As Meriwether told it, activism was central to her life. She recalled being pelted with rotten eggs while marching in May Day parades in New York, being arrested in a Los Angeles sit-in against the right-wing John Birch Society (she said she was sentenced to five years’ probation), campaigning against the Ku Klux Klan in Louisiana while working with the Congress of Racial Equality, and being arrested in Washington in 2002, the year she turned 79, while protesting the economic policies of the World Bank and the International Monetary Fund.

After she returned to New York in 1969, she started an anti-apartheid group called the Committee of Concerned Blacks, which drew supporters including poet Amiri Baraka, formerly known as LeRoi Jones.

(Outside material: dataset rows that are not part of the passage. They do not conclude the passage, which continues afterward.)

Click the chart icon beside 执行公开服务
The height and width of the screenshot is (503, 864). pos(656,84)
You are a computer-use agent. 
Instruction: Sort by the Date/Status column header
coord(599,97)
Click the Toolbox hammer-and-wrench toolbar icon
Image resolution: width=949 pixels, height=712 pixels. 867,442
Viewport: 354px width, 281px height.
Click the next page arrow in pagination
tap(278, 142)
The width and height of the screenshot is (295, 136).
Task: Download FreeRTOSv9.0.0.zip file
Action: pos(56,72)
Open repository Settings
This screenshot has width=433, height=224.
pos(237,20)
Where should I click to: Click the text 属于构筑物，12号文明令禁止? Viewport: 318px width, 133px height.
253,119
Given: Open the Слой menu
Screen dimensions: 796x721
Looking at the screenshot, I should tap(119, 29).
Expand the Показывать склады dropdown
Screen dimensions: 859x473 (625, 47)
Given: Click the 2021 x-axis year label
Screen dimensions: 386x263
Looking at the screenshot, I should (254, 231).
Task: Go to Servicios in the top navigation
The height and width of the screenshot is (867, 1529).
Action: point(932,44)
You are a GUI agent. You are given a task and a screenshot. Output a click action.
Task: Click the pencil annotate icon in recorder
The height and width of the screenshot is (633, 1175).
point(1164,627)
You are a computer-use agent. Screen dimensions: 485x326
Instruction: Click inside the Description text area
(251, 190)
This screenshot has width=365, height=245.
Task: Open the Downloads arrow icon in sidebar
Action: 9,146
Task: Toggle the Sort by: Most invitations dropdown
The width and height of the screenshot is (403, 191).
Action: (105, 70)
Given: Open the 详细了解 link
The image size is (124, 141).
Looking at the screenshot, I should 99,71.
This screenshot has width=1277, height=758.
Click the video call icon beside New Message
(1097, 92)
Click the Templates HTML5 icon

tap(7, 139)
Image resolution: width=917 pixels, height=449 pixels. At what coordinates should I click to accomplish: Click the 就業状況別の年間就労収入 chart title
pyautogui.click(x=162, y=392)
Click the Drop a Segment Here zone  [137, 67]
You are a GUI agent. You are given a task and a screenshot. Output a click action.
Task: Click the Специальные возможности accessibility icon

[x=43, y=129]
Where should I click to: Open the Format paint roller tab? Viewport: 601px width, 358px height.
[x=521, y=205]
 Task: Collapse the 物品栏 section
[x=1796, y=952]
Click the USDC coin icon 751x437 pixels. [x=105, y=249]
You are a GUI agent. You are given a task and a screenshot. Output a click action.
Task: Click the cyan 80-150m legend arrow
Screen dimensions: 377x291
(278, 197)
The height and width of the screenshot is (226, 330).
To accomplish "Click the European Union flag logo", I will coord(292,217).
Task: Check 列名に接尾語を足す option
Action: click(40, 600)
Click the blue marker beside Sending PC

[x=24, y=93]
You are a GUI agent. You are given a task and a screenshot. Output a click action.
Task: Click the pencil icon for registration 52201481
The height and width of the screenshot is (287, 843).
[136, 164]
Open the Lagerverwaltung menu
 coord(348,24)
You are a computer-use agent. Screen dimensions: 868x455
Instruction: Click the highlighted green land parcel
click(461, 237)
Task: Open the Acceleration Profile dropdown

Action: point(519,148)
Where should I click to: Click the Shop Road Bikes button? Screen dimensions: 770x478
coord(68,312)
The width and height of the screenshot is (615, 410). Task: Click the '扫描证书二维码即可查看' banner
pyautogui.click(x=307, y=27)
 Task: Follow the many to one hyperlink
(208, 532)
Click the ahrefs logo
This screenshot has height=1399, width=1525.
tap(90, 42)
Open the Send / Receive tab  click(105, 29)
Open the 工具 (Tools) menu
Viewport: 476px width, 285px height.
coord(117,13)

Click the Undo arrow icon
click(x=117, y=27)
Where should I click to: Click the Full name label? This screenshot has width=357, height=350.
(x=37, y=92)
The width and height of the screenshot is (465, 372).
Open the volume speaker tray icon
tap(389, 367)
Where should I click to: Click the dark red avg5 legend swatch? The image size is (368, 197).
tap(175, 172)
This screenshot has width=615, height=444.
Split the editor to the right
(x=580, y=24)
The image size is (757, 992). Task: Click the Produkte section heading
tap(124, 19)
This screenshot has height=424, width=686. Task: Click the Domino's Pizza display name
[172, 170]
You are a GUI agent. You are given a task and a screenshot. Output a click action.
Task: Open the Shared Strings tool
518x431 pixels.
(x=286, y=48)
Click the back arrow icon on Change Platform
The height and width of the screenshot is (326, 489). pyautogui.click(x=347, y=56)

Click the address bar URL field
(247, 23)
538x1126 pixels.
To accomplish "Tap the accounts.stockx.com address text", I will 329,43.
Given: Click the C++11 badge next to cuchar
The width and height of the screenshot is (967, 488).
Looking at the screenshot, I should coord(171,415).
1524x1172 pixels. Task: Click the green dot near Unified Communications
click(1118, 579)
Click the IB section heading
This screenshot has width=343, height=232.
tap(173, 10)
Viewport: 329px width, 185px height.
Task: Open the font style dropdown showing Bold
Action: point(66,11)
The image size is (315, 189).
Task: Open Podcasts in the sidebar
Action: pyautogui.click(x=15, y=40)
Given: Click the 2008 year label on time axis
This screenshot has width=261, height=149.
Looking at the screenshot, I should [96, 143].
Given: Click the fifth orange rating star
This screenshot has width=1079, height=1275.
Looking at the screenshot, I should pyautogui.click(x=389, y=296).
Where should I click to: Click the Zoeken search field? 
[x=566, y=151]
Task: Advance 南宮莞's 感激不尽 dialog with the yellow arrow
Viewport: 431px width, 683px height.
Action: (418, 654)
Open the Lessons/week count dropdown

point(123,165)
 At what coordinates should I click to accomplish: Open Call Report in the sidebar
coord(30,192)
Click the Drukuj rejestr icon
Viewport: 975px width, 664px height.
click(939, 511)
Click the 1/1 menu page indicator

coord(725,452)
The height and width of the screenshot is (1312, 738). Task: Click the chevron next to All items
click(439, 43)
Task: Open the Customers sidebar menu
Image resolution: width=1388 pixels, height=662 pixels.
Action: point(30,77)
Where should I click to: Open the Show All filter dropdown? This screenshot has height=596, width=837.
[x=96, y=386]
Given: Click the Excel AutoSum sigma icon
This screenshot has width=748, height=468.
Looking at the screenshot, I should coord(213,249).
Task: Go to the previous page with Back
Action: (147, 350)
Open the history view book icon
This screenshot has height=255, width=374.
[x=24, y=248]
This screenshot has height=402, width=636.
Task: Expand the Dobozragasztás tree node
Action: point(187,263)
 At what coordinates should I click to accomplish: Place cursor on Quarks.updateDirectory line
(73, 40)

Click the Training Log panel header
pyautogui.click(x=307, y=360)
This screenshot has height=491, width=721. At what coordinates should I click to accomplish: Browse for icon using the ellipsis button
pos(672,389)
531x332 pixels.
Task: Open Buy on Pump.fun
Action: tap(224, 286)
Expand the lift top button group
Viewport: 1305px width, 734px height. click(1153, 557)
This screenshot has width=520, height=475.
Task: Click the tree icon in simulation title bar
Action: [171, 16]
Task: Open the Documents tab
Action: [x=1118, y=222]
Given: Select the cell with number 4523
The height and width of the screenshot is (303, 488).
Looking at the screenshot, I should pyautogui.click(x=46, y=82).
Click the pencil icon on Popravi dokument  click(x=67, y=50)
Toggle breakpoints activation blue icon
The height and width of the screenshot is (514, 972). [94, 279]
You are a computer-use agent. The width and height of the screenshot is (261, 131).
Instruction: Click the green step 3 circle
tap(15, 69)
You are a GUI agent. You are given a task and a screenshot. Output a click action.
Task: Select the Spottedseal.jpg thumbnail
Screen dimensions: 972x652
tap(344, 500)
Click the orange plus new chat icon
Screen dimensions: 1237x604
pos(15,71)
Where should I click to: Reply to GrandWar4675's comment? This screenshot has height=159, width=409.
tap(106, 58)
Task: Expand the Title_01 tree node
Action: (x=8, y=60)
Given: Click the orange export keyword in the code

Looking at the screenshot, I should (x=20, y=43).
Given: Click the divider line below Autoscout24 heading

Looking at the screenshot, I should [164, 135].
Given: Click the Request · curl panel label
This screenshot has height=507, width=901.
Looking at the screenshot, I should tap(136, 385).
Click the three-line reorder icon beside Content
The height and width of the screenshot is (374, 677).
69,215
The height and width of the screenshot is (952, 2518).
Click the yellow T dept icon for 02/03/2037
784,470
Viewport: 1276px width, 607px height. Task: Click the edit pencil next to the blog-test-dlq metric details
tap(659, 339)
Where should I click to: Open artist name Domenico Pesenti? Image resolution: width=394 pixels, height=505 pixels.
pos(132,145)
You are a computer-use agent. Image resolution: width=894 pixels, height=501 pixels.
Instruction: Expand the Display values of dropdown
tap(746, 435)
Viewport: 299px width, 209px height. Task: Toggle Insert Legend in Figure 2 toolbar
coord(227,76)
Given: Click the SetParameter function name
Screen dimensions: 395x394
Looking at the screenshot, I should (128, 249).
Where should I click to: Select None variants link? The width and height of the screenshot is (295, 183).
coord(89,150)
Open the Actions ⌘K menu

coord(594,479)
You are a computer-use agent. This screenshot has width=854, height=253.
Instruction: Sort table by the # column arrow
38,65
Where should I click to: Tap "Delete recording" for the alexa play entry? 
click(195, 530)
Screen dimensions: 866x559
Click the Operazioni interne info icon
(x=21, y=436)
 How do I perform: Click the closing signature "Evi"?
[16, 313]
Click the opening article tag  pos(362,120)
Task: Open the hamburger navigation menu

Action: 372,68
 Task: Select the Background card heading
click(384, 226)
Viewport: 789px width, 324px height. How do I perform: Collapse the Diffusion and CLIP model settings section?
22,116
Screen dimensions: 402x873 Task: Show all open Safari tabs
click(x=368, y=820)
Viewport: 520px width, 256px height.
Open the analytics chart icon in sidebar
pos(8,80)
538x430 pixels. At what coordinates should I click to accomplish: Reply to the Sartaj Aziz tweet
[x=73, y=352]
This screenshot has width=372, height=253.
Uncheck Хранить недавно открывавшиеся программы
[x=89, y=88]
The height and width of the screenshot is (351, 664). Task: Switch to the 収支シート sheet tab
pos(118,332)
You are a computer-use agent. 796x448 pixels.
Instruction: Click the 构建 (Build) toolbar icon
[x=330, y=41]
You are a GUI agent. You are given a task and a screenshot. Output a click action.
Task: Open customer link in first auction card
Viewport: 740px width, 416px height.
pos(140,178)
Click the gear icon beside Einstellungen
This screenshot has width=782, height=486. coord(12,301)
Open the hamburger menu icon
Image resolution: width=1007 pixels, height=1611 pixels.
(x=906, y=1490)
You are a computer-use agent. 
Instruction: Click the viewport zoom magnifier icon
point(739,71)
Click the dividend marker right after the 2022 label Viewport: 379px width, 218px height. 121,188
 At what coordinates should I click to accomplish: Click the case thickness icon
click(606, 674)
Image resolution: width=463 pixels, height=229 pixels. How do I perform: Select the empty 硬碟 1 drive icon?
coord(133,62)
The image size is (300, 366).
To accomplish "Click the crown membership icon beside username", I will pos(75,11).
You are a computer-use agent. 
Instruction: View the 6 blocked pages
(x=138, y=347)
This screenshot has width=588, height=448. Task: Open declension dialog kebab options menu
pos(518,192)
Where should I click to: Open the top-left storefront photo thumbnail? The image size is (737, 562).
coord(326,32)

She also taught creative writing, including at Sarah Lawrence College in nearby Yonkers.

Her marriage to Meriwether ended in divorce, as did her second marriage, to Earle Howe. She leaves no immediate survivors.

Asked by the New York Times whether she had any advice for younger writers, Meriwether demurred, noting that her own career seemed to follow no established trajectory.

“You have to find your own way,” she said in 2021. “Advice doesn’t help anybody. You stumble, you make mistakes, you get knocked down and get back up. There is no formula.”